Starting from scratch: Training a 30M Topological Transformer

129 points • by tuned • yesterday at 11:39 AM • 50 comments • view on HN

Comments

If you want to prove (i.e. show that it works and/or it's faster in a real-world scenario) a new alternative to attention without breaking the bank then one of the best ways to do that would probably be to retrain an already existing model, just with swapped attention modules. Then once you have such a model you can do apples-to-apples benchmarks.

This has been done successfully in the past:

https://huggingface.co/featherless-ai/QRWKV-72B

Note that this is a 72B model which would be very expensive to train from scratch, but here they did the conversion for less than $2000.

➕ show 4 replies

tuned • today at 6:32 AM

Thanks to all that have read. I would be glad to answer further scoped questions on the content of the post and the paper. I answered some comments that may clarify the ideas from the redesign.

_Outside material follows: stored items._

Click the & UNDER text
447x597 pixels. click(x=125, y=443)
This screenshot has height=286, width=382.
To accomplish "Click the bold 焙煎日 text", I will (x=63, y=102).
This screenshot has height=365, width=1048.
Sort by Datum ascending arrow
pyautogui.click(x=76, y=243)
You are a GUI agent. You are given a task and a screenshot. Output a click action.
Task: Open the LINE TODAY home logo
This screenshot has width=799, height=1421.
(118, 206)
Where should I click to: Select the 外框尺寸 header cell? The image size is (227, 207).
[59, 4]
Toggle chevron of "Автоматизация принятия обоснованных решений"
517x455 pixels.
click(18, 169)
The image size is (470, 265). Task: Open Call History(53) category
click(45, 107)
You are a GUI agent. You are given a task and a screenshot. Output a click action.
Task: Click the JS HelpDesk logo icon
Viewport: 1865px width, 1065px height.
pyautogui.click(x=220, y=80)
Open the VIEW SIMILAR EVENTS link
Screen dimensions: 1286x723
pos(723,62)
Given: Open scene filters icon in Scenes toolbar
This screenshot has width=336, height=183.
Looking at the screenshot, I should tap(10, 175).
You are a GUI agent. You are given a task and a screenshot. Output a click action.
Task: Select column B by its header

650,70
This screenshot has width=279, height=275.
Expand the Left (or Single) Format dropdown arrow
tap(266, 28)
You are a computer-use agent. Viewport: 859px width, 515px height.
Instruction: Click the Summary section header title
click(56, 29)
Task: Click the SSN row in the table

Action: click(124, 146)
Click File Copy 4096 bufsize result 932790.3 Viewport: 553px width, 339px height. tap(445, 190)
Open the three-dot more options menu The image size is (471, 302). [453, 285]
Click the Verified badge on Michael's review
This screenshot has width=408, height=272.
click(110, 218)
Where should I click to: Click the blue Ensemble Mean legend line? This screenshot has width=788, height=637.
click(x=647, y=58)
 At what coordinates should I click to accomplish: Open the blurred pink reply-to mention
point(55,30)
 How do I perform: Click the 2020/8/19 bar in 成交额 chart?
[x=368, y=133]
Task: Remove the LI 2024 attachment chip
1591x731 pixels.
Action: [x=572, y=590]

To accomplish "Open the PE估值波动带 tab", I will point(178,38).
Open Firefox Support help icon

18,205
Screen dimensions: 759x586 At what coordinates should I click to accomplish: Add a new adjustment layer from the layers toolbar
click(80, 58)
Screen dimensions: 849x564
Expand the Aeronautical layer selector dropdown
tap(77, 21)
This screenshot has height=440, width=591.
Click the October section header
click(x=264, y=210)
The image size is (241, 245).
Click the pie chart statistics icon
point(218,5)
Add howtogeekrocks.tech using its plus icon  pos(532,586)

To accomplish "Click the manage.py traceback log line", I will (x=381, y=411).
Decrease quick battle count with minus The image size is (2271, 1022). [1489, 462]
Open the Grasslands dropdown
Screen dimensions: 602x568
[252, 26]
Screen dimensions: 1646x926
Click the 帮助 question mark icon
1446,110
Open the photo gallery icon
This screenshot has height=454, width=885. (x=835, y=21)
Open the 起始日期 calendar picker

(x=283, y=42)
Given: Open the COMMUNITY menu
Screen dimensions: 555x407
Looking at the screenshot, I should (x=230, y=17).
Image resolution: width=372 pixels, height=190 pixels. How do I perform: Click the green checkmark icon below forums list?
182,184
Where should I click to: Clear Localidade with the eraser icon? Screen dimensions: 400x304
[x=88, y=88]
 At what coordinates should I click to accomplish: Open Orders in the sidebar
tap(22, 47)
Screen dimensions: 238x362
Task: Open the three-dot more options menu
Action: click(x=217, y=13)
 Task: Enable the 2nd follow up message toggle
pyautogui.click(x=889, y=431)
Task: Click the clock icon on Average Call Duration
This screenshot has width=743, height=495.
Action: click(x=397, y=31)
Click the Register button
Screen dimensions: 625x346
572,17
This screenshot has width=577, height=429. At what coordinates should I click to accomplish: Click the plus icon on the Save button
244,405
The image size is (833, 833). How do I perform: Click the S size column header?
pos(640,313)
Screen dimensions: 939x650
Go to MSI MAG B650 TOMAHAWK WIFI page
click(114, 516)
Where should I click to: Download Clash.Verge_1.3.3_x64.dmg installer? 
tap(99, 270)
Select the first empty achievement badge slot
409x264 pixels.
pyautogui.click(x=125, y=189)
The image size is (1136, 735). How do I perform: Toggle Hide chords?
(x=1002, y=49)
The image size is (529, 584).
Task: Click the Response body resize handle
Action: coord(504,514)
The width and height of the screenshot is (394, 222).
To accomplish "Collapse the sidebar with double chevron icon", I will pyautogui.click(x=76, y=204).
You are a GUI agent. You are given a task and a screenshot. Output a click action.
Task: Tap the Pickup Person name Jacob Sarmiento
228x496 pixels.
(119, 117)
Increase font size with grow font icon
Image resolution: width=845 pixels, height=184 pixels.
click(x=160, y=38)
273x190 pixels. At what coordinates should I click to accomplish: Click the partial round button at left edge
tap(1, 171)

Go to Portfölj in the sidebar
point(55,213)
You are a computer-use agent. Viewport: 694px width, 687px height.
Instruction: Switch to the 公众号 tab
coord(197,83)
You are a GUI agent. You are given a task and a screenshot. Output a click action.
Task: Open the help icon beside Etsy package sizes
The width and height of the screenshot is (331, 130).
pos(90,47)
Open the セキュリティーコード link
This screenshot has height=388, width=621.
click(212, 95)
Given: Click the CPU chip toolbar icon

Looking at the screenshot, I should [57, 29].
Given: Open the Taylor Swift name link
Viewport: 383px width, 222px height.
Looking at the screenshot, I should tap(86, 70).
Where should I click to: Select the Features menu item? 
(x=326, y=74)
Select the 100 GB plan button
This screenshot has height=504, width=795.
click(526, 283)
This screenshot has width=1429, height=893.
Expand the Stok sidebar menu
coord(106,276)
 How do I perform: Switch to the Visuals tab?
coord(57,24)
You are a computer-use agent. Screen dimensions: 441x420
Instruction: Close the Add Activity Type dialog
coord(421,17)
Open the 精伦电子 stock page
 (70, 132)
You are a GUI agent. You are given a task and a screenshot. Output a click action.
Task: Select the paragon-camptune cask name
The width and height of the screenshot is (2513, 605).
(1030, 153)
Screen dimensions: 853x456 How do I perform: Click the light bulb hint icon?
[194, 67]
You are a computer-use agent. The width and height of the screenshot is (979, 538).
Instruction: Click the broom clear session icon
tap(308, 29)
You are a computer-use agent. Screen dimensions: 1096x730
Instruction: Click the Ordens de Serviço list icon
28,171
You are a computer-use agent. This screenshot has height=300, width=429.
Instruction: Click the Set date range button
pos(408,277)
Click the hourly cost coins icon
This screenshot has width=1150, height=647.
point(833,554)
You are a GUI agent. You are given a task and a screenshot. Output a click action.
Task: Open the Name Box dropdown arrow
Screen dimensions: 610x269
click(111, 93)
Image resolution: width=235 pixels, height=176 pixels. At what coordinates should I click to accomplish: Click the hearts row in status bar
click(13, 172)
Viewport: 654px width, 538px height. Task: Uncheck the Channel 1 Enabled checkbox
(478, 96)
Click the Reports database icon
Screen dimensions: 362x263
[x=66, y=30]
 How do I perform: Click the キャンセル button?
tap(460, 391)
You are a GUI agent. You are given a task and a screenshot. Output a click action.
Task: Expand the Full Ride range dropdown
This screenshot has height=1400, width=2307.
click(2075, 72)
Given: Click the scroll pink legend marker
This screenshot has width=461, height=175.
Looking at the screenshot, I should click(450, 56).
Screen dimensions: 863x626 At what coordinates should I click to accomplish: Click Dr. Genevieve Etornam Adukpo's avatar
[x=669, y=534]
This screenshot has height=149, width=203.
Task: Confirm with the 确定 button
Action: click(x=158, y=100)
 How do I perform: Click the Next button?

ashirviskas • yesterday at 1:42 PM

I wonder what if we just crammed more into the "tokens"? I am running an experiment of replacing discrete tokens with embeddings + small byte encoder/decoder. That way you can use embedding space much more efficiently and have it contain much more nuance.

Experiments I want to build on top of it:

1. Adding lsp context to the embeddings - that way the model could _see_ the syntax better, closer to how we use IDEs and would not need to read/grep 25k of lines just to find where something is used. 2. Experiments with different "compression" ratios. Each embedding could encode a different amount of bytes and we would not rely on a huge static token dictionary.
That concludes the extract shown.